And it’s back to the Martian imperial city or whatever it’d be called this chapter. After a surprising cliffhanger resolution–brainwashed Jean Rogers does indeed stab Buster Crabbe in the back–Crabbe and his male sidekicks (Frank Shannon, Donald Kerr, and Richard Alexander) go running around in the forest a bit before they have to go back to the temple. So much going somewhere and going back. Eventually they get to Alexander’s rocket ship so they can get to the city and rescue Rogers.
Only Charles Middleton and Beatrice Roberts have her and she’s the Human Bait of the title.
Crabbe and Shannon once again fall for one of Middleton’s questionably contrived plans against them, eventually getting them to the cliffhanger. It’s a very boring chapter. The stuff with Rogers having sympathetic (slightly sympathetic anyway) guards is far more interesting than anything in the finale. Except maybe how none of the four editors realized Middleton was supposed to be away from the trap spot only they kept cutting to old footage of him there, conniving.
Oddly weak performance from Roberts this chapter too. She just stares into space while Middleton talks to her. Meanwhile Rogers is in Mars more, only as a zombie. It’s a disappointment.
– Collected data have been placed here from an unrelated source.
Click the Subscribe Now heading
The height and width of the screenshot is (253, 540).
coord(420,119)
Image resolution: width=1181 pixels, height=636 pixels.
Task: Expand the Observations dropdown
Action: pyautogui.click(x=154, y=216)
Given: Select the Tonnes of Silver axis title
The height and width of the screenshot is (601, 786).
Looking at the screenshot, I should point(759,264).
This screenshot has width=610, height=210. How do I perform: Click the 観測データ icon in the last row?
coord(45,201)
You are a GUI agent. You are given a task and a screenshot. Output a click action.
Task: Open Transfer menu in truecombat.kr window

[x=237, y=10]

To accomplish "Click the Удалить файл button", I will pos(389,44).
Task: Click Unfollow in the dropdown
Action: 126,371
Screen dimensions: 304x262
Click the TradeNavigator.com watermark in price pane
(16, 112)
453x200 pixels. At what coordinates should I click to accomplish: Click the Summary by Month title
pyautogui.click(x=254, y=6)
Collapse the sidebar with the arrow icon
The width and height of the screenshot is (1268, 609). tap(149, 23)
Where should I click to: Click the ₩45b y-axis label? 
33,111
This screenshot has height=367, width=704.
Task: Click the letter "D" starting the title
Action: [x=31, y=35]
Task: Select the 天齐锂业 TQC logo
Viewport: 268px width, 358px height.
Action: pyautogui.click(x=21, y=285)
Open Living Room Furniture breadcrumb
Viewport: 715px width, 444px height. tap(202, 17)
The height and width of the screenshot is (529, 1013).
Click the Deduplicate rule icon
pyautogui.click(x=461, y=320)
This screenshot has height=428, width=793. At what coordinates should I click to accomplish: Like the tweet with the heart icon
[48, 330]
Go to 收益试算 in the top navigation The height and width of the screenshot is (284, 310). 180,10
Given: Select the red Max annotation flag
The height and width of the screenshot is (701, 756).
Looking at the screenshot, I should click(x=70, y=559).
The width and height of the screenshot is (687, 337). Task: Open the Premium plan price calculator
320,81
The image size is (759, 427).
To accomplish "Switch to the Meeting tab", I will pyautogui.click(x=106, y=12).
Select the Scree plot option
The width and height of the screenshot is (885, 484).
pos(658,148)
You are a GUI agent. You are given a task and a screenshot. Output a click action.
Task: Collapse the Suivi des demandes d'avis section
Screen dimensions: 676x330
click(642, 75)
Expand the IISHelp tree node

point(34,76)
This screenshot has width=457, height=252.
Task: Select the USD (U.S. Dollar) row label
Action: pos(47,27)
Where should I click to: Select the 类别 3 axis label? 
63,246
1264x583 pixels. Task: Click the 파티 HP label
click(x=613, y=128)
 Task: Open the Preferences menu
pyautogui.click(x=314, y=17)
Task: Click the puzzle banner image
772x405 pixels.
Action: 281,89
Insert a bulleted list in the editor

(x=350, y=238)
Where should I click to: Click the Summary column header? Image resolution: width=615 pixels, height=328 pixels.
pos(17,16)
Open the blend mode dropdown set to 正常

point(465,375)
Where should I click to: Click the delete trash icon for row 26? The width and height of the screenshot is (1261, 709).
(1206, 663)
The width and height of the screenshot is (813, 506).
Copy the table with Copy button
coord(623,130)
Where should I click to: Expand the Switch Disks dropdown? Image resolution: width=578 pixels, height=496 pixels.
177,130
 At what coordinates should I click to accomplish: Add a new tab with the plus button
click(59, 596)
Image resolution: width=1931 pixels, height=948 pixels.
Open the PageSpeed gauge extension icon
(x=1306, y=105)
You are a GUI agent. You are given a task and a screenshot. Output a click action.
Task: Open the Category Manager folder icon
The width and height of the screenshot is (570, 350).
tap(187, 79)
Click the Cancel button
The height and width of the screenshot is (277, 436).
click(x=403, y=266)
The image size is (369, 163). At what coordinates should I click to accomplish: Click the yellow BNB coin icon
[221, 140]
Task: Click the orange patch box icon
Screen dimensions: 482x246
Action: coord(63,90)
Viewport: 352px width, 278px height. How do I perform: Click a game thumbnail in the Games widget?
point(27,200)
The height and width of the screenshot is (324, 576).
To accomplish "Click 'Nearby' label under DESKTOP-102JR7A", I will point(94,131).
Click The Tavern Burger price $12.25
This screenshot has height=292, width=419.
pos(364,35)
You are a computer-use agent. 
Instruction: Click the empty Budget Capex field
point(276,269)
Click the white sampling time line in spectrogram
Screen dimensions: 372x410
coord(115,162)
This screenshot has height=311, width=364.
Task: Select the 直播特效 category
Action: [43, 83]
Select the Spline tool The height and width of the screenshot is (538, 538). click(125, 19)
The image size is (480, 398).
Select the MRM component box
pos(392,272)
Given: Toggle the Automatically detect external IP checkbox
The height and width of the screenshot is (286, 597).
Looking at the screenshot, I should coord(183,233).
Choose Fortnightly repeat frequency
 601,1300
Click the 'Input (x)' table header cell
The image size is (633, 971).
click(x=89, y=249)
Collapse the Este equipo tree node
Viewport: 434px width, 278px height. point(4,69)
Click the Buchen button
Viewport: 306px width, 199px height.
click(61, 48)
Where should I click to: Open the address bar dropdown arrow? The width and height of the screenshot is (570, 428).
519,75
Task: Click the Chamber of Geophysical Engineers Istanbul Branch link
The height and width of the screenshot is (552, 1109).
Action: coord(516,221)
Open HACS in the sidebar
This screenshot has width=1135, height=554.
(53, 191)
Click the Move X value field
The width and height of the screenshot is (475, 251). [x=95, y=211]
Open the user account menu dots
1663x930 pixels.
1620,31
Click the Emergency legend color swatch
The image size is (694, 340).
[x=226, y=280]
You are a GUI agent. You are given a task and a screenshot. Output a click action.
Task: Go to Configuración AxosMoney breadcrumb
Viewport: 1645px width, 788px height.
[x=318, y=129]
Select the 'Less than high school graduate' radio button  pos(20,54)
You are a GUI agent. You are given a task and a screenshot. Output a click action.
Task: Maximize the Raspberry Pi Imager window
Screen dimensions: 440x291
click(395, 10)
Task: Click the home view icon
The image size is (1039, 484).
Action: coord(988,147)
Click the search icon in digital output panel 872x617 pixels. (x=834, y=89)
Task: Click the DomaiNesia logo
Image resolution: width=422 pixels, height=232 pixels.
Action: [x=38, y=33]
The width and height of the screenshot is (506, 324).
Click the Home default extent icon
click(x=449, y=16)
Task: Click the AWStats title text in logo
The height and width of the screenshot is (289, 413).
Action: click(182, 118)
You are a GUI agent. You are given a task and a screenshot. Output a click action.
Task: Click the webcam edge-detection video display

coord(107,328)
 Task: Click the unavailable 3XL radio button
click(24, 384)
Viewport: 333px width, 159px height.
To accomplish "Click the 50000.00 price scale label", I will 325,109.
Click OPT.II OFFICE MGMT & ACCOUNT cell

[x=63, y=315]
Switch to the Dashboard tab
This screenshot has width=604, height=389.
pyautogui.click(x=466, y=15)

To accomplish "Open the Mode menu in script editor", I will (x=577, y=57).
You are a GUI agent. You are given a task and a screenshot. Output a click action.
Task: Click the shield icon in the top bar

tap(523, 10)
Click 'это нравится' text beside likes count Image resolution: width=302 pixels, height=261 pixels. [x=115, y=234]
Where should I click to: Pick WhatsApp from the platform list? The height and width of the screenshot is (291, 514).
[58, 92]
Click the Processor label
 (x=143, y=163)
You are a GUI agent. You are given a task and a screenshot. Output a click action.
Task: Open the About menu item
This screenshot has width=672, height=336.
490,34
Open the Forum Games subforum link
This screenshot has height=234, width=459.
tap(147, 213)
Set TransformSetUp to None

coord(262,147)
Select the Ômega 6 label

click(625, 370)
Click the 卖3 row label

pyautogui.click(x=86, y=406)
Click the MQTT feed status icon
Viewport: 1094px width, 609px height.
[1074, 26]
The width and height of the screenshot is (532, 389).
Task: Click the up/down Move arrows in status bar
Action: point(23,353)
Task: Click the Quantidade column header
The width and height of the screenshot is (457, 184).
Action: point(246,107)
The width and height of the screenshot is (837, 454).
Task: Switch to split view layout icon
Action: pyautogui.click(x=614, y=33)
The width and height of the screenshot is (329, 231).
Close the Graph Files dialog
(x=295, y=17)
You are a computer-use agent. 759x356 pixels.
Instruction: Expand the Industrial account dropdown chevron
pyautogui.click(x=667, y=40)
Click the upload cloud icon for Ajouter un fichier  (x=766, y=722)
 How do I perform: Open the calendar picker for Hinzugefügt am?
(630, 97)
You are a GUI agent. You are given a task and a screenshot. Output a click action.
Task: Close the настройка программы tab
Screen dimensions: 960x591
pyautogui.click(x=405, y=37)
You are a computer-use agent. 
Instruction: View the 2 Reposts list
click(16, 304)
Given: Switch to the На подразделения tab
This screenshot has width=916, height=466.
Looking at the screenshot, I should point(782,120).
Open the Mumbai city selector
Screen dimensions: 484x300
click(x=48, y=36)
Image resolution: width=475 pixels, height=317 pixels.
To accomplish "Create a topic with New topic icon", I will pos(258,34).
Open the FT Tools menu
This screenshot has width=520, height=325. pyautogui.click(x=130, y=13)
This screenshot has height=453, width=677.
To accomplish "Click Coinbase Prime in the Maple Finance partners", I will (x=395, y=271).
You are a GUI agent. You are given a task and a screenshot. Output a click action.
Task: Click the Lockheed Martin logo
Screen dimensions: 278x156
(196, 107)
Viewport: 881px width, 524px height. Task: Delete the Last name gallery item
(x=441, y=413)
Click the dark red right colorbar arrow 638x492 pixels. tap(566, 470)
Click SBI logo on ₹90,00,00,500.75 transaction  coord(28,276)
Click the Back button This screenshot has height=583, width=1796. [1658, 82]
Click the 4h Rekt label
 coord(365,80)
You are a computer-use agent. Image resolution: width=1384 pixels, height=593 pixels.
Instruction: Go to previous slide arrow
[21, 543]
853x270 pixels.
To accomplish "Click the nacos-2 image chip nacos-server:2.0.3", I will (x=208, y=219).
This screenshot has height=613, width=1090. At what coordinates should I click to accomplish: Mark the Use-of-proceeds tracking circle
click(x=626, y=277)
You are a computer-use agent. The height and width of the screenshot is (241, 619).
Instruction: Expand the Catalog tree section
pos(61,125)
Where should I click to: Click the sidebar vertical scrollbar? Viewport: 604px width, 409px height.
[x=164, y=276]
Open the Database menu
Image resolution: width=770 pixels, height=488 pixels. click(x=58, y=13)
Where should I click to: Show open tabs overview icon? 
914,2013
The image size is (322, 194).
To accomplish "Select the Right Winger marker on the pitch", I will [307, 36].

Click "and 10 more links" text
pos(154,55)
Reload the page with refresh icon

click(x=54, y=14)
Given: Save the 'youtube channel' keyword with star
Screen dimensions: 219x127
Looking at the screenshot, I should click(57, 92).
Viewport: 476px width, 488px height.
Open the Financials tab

With only four chapters left, Human Bait is definitely concerning. There might not be anywhere else for Mars to go and it’s a little too early for it to be in such bad shape. Hopefully they pull it off. Hopefully.
Directed by Ford Beebe and Robert F. Hill; screenplay by Ray Trampe, Norman S. Hall, Wyndham Gittens, and Herbert Dalmas, based the comic strip by Alex Raymond; director of photography, Jerome Ash; edited by Joseph Gluck, Saul A. Goodkind, Louis Sackin, and Alvin Todd; released by Universal Pictures.
Starring Buster Crabbe (Flash Gordon), Jean Rogers (Dale Arden), Frank Shannon (Dr. Alexis Zarkov), Charles Middleton (Emperor Ming), Beatrice Roberts (Queen Azura), Donald Kerr (Happy Hapgood), Richard Alexander (Prince Barin), and C. Montague Shaw (Clay King).